Allen Rowe: When the collecting bug hits
When it comes to collecting coins, there are a host of things that sparks people to collect. Whether history, hoarding, assembling, or treasure hunting, each collector has their own reason for being interested in coins.
History is one of the major subjects why people collect. Whether silver dollars from the West conjure up images of whiskey laden cowboys around a gaming table just itching to shoot a guy cheating, a past president presenting a coin to a foreign dignitary, or the visions of Martha Washington giving up her silverware set for the start of American coinage, the history tug can run deep. Holding a worn down coin inspires one to think of who might have held that coin before them.
Assembling a collection is another inspiration some collectors seek. There is a series of coins that are easy to put together, but making a world class set is whole lot different. Let us look at the Franklin half dollar series. The series was minted from 1948-1963 with only 35 different coins in a mint state set. A set can be assembled for about $300, but finding coins that are fully struck and gem condition are tough.
In January 2001, a 1953-S that PCGS graded MS66FBL came to auction.
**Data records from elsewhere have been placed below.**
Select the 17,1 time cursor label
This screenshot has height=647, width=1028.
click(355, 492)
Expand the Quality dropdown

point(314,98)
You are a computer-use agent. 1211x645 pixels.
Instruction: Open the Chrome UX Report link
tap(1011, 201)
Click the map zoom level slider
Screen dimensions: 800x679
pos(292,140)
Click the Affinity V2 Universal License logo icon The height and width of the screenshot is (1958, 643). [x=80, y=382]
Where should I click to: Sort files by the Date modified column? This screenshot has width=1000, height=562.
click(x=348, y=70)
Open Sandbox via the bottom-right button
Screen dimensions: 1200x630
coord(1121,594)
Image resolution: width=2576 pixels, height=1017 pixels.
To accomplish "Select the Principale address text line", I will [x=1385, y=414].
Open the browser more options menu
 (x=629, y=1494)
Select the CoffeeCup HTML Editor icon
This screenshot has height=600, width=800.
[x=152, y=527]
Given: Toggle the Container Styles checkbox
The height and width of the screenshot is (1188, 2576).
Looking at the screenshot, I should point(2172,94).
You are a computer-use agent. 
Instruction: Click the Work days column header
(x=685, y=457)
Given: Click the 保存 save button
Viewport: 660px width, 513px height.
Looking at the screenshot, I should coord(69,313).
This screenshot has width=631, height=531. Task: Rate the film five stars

Two collectors competed to purchase the coin and end up with the number one finest set of Franklins ever assembled. Pre-auction estimates had the coin at $25,000-$30,000. When the dust settled, the victor had bid $69,000, plus the “juice,” making the coin just under $80,000. Having finished assembling the set, the owner was done. He quickly turned around and consigned the whole set to another auction and moved on. Just for the record, the 1953-S sold again that August for a much more reasonable $35,000. Making money did not appear to be that collector’s goal, but rather the thrill of the hunt.
Hoarding is another popular collector trait. Accumulating for a rainy day or just as a nest egg, many collectors seek to just keep increasing their position. In cases like this quality is not usually the first priority. Many of the collections we see carry no rhyme or reason other than the stockpiling of gold, silver or coins.
The last draw that many collectors feel is the treasure hunt. Whether it is discovering a rare date coin, a new variety, or a provenance that makes the coin more valuable, I believe that this is the type of draw that brings many collectors into the dealer status. For me it is what drives my interest in coins. Everyday is a new day and I never know what will present itself. The value is not always the greatest factor in the hunt, either. Sometimes a $20 token is just as fun to buy as a $100,000 plus rare date $20. Not knowing what is ahead is what helps me and other collectors with the same bug search the world of coins.
Allen Rowe is the owner of Northern Nevada Coin in Carson City.